Julgava que quando crescessem, assim como ele, adotariam uma
postura mais austera. Nisso até que era compreensivo, pois não poderia permitir
tanto militarismo até mesmo em seu lar. A atitude era dele embora com a mulher às
vezes exagerasse.
O dilema viria agora já que em vias de aposentadoria teria a
chance de se ver livre das rédeas ideológicas do regime militar. Mas isso são
conjecturas dessa narradora que conduz como fios a história que está contando.
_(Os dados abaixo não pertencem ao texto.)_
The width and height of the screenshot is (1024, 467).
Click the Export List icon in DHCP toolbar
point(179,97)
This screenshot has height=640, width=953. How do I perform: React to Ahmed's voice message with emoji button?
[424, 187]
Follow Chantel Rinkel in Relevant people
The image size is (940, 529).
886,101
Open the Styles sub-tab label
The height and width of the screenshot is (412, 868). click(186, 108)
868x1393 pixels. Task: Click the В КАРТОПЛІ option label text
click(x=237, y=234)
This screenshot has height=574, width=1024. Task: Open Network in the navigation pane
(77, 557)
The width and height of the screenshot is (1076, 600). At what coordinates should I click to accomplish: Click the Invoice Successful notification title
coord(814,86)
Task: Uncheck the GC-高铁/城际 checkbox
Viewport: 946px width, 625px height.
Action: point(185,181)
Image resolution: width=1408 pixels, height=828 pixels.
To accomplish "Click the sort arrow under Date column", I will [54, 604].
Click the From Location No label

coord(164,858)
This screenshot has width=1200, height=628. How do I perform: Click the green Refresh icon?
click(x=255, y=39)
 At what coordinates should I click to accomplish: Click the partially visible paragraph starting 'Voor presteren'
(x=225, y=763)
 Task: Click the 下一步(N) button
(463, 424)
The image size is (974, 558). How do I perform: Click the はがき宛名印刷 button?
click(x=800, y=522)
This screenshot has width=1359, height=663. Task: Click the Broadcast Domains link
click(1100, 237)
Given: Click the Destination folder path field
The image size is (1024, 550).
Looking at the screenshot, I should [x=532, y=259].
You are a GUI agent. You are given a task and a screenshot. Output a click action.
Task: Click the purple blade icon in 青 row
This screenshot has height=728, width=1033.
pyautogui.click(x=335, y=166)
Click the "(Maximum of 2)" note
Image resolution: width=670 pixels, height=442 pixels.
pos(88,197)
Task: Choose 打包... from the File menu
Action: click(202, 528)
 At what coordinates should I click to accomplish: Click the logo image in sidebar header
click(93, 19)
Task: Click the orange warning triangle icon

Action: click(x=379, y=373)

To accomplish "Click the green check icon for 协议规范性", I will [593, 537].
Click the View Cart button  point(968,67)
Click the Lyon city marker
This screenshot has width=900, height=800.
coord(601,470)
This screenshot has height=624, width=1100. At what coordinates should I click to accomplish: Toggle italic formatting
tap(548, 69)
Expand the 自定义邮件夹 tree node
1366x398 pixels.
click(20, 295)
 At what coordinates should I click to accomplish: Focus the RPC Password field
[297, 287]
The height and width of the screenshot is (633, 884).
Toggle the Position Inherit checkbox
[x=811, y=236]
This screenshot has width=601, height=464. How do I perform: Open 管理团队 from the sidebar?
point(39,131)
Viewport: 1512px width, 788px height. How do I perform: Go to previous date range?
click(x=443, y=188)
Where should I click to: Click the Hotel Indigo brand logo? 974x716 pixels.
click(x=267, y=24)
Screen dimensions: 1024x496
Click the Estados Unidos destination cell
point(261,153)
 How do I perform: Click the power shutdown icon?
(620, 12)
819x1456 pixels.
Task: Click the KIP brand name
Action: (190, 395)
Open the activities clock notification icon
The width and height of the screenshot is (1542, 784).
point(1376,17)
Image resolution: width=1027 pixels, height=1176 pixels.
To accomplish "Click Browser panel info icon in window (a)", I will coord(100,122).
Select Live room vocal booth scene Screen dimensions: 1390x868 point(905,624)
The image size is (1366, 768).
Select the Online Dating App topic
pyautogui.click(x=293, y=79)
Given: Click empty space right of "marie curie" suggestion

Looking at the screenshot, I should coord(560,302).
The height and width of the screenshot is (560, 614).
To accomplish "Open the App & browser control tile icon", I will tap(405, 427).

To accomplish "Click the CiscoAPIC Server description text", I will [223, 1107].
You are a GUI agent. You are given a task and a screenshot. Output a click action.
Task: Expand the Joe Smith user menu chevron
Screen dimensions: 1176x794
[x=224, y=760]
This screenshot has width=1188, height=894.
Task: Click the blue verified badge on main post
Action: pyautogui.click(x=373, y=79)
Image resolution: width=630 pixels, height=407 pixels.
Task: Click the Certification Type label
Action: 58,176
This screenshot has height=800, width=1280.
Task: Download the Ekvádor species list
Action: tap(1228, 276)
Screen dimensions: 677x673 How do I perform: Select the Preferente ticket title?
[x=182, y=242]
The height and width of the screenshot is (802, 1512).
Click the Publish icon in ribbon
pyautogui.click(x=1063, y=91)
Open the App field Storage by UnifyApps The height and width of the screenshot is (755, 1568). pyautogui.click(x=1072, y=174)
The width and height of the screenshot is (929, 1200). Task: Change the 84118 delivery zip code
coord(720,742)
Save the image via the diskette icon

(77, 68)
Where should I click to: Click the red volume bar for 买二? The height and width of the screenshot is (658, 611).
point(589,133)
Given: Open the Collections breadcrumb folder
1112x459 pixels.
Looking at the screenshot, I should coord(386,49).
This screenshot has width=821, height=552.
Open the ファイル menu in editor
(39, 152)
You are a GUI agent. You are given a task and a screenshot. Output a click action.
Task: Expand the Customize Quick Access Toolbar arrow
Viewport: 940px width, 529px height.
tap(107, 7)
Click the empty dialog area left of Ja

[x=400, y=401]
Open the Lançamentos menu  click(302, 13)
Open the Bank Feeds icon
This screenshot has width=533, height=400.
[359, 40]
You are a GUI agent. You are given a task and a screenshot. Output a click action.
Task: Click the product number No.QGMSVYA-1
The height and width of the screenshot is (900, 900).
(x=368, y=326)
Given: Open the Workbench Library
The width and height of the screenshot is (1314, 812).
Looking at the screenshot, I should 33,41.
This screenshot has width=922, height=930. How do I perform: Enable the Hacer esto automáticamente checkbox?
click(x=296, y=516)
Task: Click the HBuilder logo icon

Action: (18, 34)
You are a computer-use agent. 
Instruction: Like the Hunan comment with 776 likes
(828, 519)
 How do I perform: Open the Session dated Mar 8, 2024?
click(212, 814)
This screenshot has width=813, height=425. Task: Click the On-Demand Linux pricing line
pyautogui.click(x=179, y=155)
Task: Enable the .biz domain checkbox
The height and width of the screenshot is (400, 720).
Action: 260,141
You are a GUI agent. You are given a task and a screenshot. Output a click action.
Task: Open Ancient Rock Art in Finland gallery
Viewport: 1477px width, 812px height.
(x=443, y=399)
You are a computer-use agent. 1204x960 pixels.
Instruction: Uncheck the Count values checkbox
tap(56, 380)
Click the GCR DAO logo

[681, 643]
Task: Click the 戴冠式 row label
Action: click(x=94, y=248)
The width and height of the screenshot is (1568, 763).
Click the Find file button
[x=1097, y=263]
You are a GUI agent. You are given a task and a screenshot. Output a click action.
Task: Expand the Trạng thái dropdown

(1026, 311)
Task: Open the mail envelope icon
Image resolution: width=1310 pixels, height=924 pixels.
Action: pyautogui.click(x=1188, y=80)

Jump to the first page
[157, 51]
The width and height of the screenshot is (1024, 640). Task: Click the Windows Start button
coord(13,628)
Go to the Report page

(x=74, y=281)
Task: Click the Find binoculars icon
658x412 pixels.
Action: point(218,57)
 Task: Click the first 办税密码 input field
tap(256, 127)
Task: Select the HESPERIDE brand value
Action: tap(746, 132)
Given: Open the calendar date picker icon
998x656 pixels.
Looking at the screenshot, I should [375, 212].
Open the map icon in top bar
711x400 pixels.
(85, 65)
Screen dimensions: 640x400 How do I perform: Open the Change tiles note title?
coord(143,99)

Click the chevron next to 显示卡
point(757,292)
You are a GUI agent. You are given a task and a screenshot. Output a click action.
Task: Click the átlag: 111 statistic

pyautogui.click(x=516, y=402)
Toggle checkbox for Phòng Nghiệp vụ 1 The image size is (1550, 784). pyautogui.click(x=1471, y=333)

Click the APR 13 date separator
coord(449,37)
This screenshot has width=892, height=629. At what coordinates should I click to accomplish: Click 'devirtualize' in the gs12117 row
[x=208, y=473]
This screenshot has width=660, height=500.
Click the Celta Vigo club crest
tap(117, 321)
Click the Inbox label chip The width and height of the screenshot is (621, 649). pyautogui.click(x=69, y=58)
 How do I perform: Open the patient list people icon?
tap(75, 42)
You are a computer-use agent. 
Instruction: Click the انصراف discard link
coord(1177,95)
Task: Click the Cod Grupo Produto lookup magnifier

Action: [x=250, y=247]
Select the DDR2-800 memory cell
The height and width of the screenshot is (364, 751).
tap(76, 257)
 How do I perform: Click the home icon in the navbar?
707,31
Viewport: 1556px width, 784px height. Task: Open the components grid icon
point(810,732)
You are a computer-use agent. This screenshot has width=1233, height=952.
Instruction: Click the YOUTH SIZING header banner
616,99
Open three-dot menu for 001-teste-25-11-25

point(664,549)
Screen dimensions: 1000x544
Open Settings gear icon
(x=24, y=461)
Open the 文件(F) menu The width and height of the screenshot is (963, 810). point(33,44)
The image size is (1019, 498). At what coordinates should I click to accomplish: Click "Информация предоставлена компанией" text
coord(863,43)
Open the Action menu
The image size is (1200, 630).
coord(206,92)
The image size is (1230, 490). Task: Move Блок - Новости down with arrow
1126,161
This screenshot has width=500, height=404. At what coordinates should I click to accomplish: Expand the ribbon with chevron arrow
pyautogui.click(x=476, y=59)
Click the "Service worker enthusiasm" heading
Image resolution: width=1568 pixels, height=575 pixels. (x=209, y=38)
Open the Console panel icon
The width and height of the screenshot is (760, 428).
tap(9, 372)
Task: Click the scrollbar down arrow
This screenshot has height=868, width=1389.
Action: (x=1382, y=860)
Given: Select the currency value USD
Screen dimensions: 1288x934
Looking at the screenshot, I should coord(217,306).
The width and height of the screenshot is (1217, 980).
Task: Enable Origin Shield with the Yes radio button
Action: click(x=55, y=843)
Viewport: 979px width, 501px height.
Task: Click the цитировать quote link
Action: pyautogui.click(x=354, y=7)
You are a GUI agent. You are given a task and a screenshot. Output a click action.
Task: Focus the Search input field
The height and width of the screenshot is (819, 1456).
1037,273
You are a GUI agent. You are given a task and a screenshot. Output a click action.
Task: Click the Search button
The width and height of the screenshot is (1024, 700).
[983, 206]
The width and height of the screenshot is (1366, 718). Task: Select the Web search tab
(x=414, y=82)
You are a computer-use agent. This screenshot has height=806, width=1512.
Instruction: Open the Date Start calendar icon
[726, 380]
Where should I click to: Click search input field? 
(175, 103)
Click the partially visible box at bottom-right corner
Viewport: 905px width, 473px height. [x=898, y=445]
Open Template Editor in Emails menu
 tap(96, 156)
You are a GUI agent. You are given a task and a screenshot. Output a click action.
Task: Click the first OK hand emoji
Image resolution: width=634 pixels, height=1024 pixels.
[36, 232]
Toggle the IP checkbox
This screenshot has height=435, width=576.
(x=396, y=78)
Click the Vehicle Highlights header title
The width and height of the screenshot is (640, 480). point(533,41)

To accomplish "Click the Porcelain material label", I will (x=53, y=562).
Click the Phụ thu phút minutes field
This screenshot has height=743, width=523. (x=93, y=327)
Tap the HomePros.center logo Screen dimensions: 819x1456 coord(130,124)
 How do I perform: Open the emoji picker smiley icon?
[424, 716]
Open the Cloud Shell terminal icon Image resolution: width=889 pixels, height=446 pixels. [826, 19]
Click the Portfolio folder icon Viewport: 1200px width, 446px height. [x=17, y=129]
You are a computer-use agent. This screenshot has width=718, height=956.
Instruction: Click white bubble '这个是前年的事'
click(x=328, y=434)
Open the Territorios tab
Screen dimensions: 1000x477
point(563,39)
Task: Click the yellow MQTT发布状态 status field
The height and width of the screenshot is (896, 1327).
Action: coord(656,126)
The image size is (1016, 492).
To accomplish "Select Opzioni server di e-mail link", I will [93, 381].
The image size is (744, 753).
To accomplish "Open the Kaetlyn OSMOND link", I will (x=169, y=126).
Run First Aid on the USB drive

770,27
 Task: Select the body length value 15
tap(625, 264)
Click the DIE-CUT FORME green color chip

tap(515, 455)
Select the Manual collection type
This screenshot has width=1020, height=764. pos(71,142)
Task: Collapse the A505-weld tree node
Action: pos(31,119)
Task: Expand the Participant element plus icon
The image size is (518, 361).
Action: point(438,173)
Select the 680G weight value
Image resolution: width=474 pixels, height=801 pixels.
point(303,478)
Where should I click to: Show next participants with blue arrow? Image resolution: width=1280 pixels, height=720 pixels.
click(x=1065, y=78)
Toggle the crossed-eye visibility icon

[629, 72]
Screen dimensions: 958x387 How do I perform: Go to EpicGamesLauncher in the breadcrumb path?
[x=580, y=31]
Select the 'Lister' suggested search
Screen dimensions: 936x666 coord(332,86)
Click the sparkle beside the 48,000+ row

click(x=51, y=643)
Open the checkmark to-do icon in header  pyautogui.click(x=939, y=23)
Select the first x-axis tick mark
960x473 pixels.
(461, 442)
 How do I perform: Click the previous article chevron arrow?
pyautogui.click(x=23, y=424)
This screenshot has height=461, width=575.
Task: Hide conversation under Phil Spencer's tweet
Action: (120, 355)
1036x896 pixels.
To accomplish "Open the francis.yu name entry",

A mulher pensava que talvez com a aposentadoria, ele pudesse
mudar um pouco ou quem sabe muito dessa forma de ver a vida. Esperançosa para
ter um marido normal, ela assinalava os dias no calendário para o ocorrido como
criança que espera o natal na ânsia de abrir seu presente favorito.
Quando enfim o dia chegou, foi dada uma festa na qual boa
parte dos amigos compareceram para brindar o descanso merecido do Coronel. A
festa decorria com alegria dos presentes que a demonstravam com risos e
conversas. Do meio para o fim, com muito mais bebida, os convidados não mais
riam, gargalhavam e berravam o nome do Coronel que levantado por seus subordinados
fiéis comemoravam aquele momento solene.
A esposa ficou em intenso êxtase ao ver que os demais
colegas de seu marido se permitiam liberar dos rigores do sistema a qual
viviam. Ela, a mais contente de todas as mulheres, não se continha ao ver tanta
felicidade.
O coronel meio alto (tanto no fato de ser levantado quanto o
da embriaguez) batia continências aéreas e emitia comandos para os amigos que
em saudosa ola o jogavam para as alturas batiam continência e ainda conseguiam
pegar a tempo o Coronel voador.
Tudo aquilo era surreal aos olhos da mulher. Os filhos do
casal não acreditavam no que viam, mas também movidos pelos líquidos sagrados riam
desbragadamente de tudo o que acontecia como um verdadeiro espetáculo que
merecia ser aplaudido e reverenciado.
Afinal não é todo dia que se vê um militar nas alturas como
era o caso.
A festa não tinha fim de modo que muitos se esparramaram nos
cantos da casa e dormiram por ali mesmo. O Coronel foi um deles. A esposa nem
se importou e contente foi para seu quarto como se tudo aquilo fosse o
princípio de uma nova vida.
No dia seguinte, o Coronel - que tem o hábito de acordar
cedo -, se vê no meio da mais repleta balbúrdia e sem se lembrar do que
aconteceu especificamente no dia anterior (referente aos momentos mais
acalorados da festa), se assusta com tanta falta de disciplina.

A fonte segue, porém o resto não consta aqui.